6. For part (c), many graphing calculators have a cool "derivative feature." I would use it to find the derivative of $$f(x)$$ at $$x=4$$. It should tell me -6, which would confirm that I did my math right!

Alternative answer

Answer: (a) The equation of the tangent line is y = -6x + 31.
(b) & (c) I can't do these parts because they need a special graphing calculator or computer, and I'm just a kid solving problems by hand! Explain
This is a question about <finding the equation of a line that just touches a curve at one point, which we call a tangent line.
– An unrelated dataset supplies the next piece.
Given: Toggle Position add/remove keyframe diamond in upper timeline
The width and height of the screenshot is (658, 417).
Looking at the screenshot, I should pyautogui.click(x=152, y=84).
To do this, we need to find out how 'steep' the curve is at that exact point, which is what derivatives help us figure out!> . The solving step is:

First, to find the equation of a line, we usually need a point (which we already have: (4, 7)) and its slope. For a tangent line, the slope is special because it's exactly the same as how steep the curve is at that one point. We use something called a 'derivative' to find this 'steepness' or slope.

1. **Find the 'steepness' formula (the derivative):**
Our function is f(x) = (x + 3) / (x - 3). To find its derivative (which tells us the slope at any point), we use a rule for dividing functions. It's a bit like a special recipe!
It comes out to f'(x) = -6 / (x - 3)^2.

2. **Calculate the 'steepness' at our specific point:**
We need the slope at x = 4. So, we plug x = 4 into our 'steepness' formula:
f'(4) = -6 / (4 - 3)^2
f'(4) = -6 / (1)^2
f'(4) = -6
So, the slope (m) of our tangent line at (4, 7) is -6.

3. **Write the equation of the line:**
Now we have a point (4, 7) and a slope (m = -6). We can use the point-slope form for a line, which is like a fill-in-the-blanks equation: y - y1 = m(x - x1).
y - 7 = -6(x - 4)
y - 7 = -6x + 24
y = -6x + 24 + 7
y = -6x + 31

So, the equation of the tangent line is y = -6x + 31.

For parts (b) and (c), those are things you'd do with a graphing calculator or a computer program, which I don't have handy as a kid! But finding the equation is the first big step!